Faccenda Property Limited owns a 51% stake in Banbury Road Projects LLP, a limited liability partnership registered in England and Wales. As at 31 May 2018 members capital of £51 (2017 - £51) was owed to the LLP and Faccenda Property Limited was owed £15,468 (2017 - £14,468) by Banbury Road Projects LLP. No interest is charged on amounts outstanding at the period end.
Included within trade creditors at the period end are amounts owed by Faccenda Property Limited to various trusts in which the directors have an interest or have influence. During the period recharges were made to I. J. Faccenda totalling £489,624 (2017 - £738,894) of which £nil (2017 - £nil) was outstanding at the period end. Interest is not charged on amounts outstanding. Recharges were made to H. A. Faccenda of £nil (2017 - £6,120) of which £nil (2017 - £nil) was outstanding at the period end. Recharges were made to J. Faccenda, wife of I. J. Faccenda, of £nil (2017 - £267,984) of which £nil (2017 - £nil) was outstanding at the period end.
During the period recharges were made by Faccenda Property Limited to The Hillesden Trust, in which the directors have an interest, of £6,202 (2017 - £6,597,571). At the period end there is a balance of £nil (2017 - £6,202) included in trade debtors owed by The Hillesden Trust, for the recharge of expenditure incurred in the period. Interest is not charged on amounts outstanding. In addition recharges were made to The Goodhart Trust, in which the directors have an interest, of £nil (2017 - £559) of which £nil (2017 - £nil) was outstanding at the period end.
During the period recharges were made to Faccenda Property Limited from Faccenda Foods Limited, in which the directors have an interest, of £103,198 (2017 - £325,238). Recharges were made to Faccenda Foods Limited of £1,862 (2017 - £1,001,013) and properties were purchased from Faccenda Foods Limited for £6,155,000 (2017 - £nil). Rent was paid to Faccenda Property Limited by Faccenda Foods Limited of £2 (2017 - £nil). At the period end Faccenda Property Limited was owed £nil (2017 - £65,984) by Faccenda Foods Limited.

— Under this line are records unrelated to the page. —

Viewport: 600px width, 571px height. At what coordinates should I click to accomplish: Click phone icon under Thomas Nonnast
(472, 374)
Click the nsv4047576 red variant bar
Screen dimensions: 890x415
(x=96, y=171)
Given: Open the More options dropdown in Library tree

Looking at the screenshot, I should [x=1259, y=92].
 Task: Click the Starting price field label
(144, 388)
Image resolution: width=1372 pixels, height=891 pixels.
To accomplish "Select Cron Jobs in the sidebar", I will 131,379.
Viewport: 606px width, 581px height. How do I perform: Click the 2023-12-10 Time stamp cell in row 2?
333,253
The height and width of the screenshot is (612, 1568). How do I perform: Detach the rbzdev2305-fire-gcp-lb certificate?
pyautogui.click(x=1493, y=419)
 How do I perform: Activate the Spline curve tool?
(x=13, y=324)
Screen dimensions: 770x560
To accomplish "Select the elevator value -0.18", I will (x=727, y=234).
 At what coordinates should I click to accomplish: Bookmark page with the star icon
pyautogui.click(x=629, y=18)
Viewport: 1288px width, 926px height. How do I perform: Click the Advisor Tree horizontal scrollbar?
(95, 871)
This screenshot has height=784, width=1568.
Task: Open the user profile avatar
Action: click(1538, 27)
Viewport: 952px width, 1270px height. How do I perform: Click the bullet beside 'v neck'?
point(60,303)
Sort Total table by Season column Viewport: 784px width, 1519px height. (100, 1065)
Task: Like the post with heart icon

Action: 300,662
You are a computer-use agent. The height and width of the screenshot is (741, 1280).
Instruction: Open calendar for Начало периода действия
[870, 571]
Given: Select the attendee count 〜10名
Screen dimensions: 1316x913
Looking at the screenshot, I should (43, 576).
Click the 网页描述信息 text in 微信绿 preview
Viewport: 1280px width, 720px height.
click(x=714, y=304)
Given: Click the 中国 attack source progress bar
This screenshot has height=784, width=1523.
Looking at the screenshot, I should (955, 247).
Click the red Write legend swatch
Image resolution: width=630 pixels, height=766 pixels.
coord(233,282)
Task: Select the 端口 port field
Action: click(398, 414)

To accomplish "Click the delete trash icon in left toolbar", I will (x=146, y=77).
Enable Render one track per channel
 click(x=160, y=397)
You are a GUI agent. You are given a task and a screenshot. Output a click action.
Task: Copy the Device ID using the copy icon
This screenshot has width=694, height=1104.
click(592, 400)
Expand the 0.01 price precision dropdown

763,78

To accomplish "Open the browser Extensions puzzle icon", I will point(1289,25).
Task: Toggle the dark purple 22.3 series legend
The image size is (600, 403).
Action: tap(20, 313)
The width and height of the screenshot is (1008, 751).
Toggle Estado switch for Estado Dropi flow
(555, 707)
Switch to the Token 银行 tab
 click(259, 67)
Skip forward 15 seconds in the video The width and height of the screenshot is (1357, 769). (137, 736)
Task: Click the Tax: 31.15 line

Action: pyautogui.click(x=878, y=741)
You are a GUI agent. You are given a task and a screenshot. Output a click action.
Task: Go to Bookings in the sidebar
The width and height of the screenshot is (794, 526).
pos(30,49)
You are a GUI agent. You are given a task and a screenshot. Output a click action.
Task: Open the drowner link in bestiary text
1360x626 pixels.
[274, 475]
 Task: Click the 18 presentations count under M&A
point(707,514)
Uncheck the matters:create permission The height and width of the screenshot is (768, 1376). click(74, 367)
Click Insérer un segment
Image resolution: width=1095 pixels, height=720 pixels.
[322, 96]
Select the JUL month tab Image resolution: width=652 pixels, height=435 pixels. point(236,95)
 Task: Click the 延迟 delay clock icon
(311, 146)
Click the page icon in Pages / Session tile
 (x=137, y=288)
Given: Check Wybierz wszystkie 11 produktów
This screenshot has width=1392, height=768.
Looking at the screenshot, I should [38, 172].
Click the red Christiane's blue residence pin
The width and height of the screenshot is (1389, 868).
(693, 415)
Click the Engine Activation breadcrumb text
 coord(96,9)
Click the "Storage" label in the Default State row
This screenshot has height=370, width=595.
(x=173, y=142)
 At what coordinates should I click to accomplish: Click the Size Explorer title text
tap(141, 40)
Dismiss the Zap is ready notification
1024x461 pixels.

Throughout the preceding year and at the beginning of the current period, the company's immediate and ultimate parent company was Faccenda Investments Limited. On 30 August 2017 Faccenda Holdings Limited became the ultimate parent company. Faccenda Investments Limited and Faccenda Holdings Limited are incorporated in England and Wales. Copies of the consolidated financial statements of Faccenda Investments Limited and Faccenda Holdings Limited are available from the registered office at Willow Road, Brackley, Northants. NN13 7EX.